Yes, you can replace non-printable unicode characters in Java using Character.isISOControl()
method.
Here is a sample implementation for it:
String str = "Hello\nWorld";
str = str.replaceAll("[\\p{Cntrl}\\p{Blank}]", "");
System.out.println(str);
In the above code, \\p{Cntrl}
is used to replace ASCII control characters and \\p{Blank}
replaces all whitespace characters (tabs and spaces). The entire regular expression will therefore remove both printable Unicode control characters and printable ISO-Latin1 control characters from a string.

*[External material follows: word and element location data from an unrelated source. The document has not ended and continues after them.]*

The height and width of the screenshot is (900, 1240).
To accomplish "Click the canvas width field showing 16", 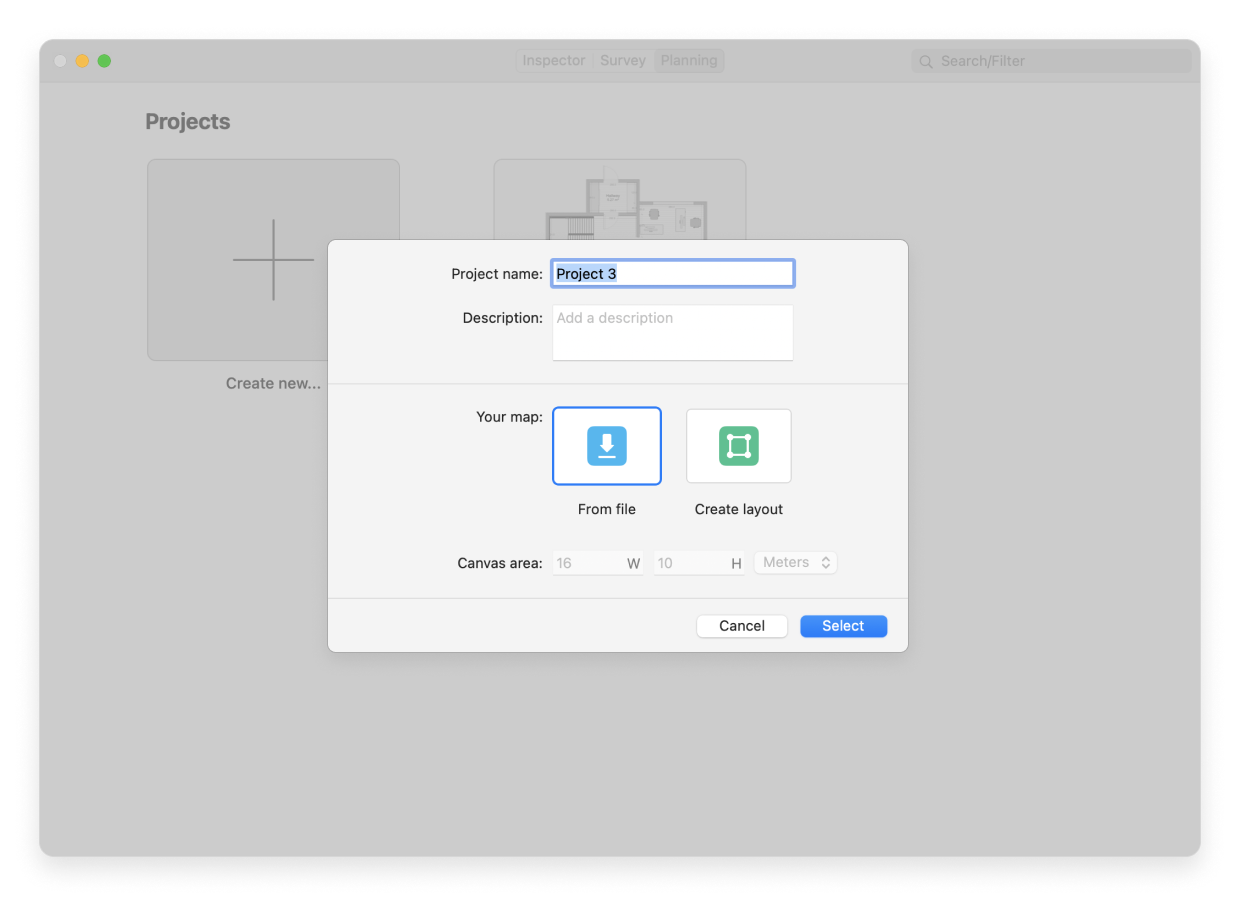I will click(592, 562).
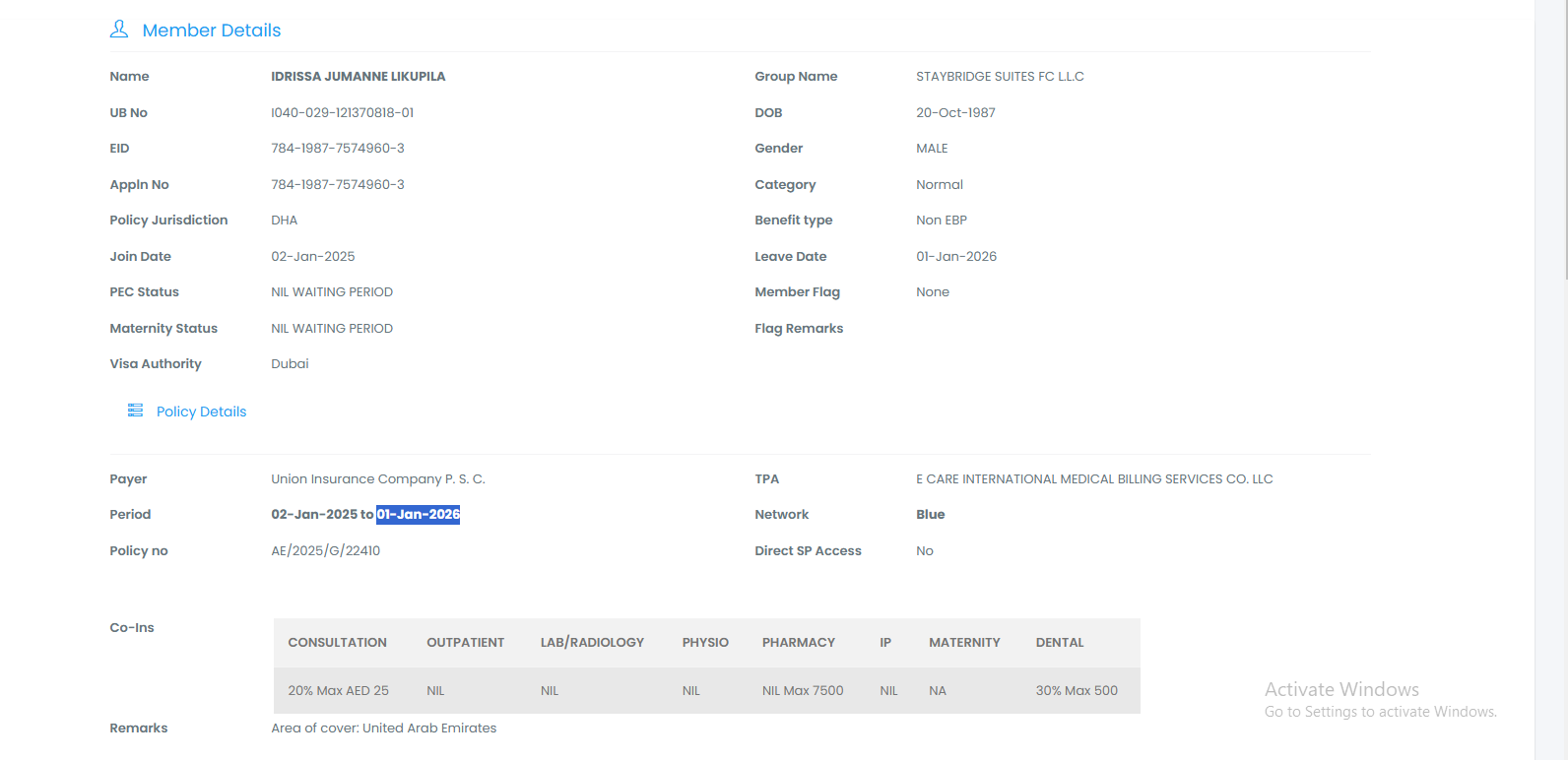
Task: Click policy number AE/2025/G/22410
Action: (325, 550)
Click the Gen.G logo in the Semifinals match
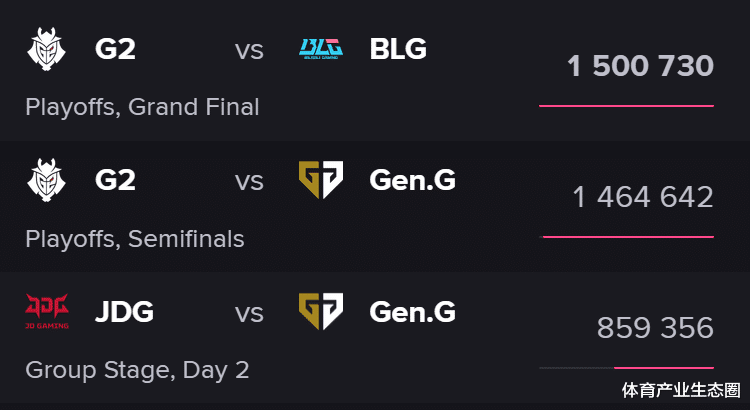The image size is (750, 410). point(321,180)
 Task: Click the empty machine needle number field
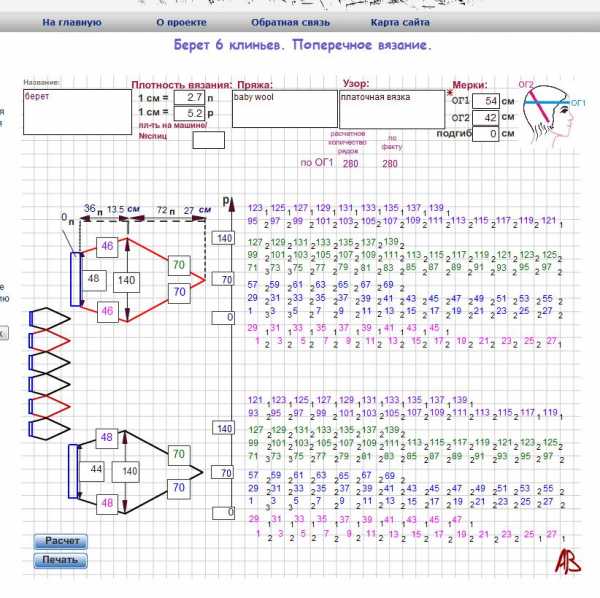click(208, 140)
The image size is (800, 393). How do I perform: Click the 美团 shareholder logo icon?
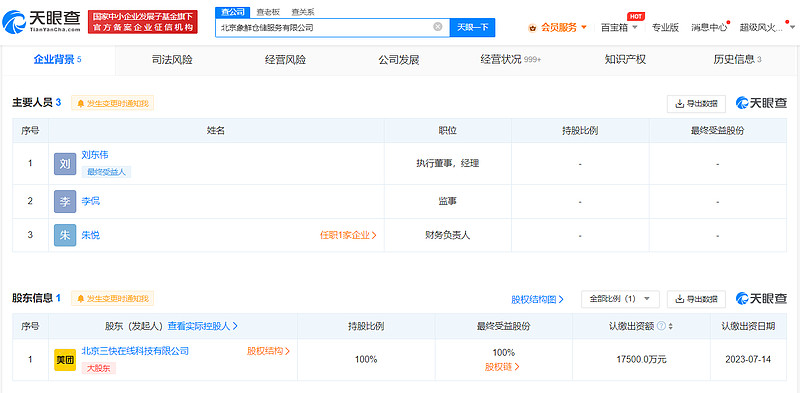click(65, 360)
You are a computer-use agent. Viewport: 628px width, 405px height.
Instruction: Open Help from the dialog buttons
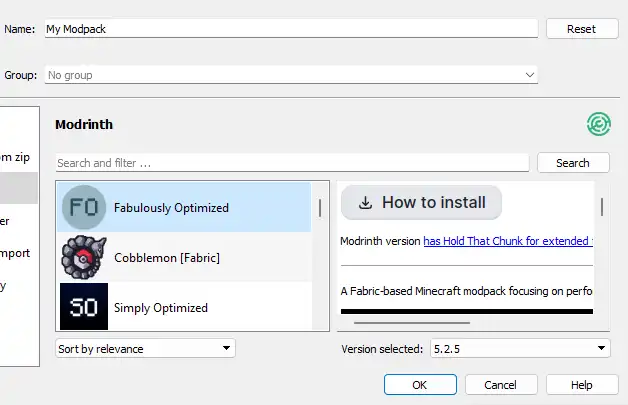coord(582,385)
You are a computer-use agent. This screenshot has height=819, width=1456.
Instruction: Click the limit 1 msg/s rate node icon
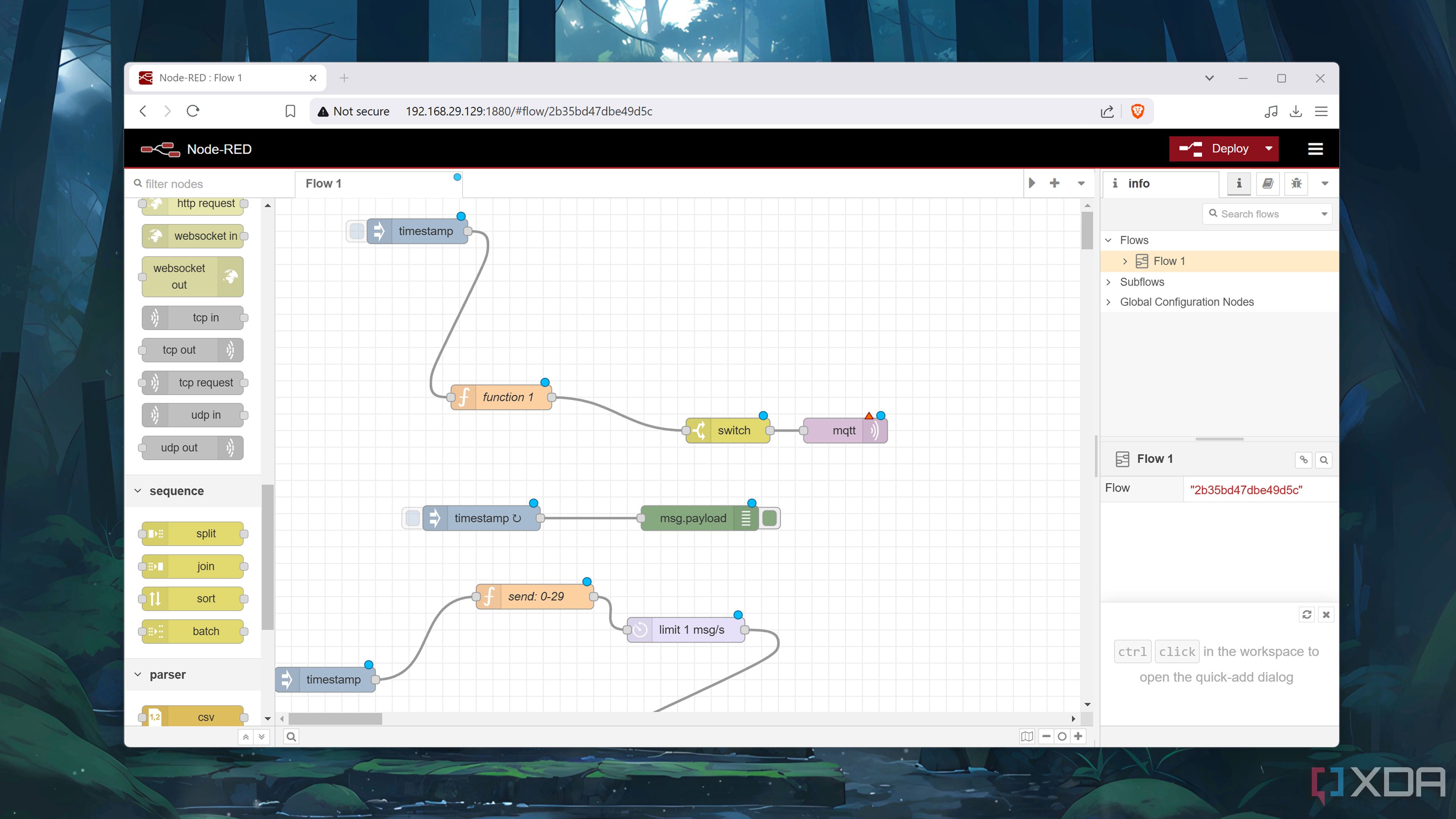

Note that in the case of Unicode strings, it might be better to replace non-printable unicode character directly:
String my_string = "Héllo\u0085World";
my_string = my_string.replaceAll("\\p{Cntrl}", "?"); //This replaces ISO control characters only
System.out.println(my_string);
Here \\p{Cntrl}
will replace only ISO-Latin1 control character. To replace all non-printable Unicode characters, we can use:
String my_unicode = "Héllo\u0085World";
my_string = my_unicode.replaceAll("[\\p{Cntrl}\\p{Blank}]", ""); //This replaces both Unicode and ISO-Latin1 control characters.
System.outcriotn.out*.println(my_unicode);
Above regular expression will replace all non printable unicode (ISO,C0 orC1 controls), blank spaces(\u0085 in the above case) as well as ISO control characters with "".
Please note that if you try to use these expressions on an empty string "", they would throw an exception. Therefore, make sure your input strings are not empty before calling this method.